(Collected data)

------------------------------

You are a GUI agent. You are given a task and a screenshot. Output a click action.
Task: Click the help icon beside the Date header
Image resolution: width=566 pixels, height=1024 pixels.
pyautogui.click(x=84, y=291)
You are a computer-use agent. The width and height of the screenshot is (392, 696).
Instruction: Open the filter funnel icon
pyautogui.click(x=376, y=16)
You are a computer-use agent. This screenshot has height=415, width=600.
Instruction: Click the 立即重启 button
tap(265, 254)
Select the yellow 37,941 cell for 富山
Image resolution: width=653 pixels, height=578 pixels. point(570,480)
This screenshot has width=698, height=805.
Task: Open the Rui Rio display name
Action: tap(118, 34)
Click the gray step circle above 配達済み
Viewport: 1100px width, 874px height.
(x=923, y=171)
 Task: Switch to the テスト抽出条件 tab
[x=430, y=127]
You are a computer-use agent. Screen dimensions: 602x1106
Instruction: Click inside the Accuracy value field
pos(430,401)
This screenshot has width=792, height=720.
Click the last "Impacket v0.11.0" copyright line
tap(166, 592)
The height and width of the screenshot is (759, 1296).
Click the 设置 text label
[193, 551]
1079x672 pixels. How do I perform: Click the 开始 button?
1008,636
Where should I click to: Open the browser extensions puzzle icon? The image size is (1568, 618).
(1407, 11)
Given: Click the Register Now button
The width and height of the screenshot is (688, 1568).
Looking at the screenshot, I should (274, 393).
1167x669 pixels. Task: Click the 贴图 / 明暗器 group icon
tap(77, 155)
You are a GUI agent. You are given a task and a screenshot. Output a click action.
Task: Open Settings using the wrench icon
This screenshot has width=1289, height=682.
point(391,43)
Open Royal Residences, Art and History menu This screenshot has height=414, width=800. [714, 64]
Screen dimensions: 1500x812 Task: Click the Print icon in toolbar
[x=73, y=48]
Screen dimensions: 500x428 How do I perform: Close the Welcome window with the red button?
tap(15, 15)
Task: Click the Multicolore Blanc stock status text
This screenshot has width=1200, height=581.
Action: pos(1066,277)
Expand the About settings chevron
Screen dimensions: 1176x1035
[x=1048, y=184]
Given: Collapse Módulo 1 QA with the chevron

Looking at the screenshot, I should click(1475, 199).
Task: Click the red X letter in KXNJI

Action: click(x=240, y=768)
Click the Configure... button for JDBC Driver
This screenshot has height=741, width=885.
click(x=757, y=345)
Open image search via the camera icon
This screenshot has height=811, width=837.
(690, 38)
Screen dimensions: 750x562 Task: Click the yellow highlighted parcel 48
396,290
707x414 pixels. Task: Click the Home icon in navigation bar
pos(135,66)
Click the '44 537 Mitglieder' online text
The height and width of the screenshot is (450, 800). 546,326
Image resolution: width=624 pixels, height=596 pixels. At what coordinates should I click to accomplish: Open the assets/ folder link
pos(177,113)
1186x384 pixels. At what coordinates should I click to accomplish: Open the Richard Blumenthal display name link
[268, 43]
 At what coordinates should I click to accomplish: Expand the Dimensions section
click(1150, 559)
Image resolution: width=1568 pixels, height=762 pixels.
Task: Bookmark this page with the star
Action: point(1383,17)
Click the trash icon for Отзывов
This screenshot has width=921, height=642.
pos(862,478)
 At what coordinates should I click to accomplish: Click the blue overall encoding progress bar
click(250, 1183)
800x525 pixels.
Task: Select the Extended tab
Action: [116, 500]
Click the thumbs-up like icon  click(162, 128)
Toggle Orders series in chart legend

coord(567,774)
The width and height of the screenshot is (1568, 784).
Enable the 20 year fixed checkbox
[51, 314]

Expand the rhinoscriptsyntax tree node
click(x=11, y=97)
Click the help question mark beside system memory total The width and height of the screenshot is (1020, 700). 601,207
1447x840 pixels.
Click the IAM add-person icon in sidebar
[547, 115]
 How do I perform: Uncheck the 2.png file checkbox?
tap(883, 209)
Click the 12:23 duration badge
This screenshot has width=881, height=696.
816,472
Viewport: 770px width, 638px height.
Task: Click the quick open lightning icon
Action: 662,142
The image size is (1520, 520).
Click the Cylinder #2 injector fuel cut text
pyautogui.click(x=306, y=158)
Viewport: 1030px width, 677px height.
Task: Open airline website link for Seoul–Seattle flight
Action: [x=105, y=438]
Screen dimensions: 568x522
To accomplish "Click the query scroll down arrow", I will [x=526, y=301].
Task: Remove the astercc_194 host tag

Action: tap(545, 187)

------------------------------

*PROBLEM STATEMENT*:
Search the entries for the string "computer" and return each line where it turns up.

*WRITTEN RESPONSE*:
You are a computer-use agent. The width and height of the screenshot is (392, 696).
You are a computer-use agent. This screenshot has height=415, width=600.
You are a computer-use agent. Screen dimensions: 602x1106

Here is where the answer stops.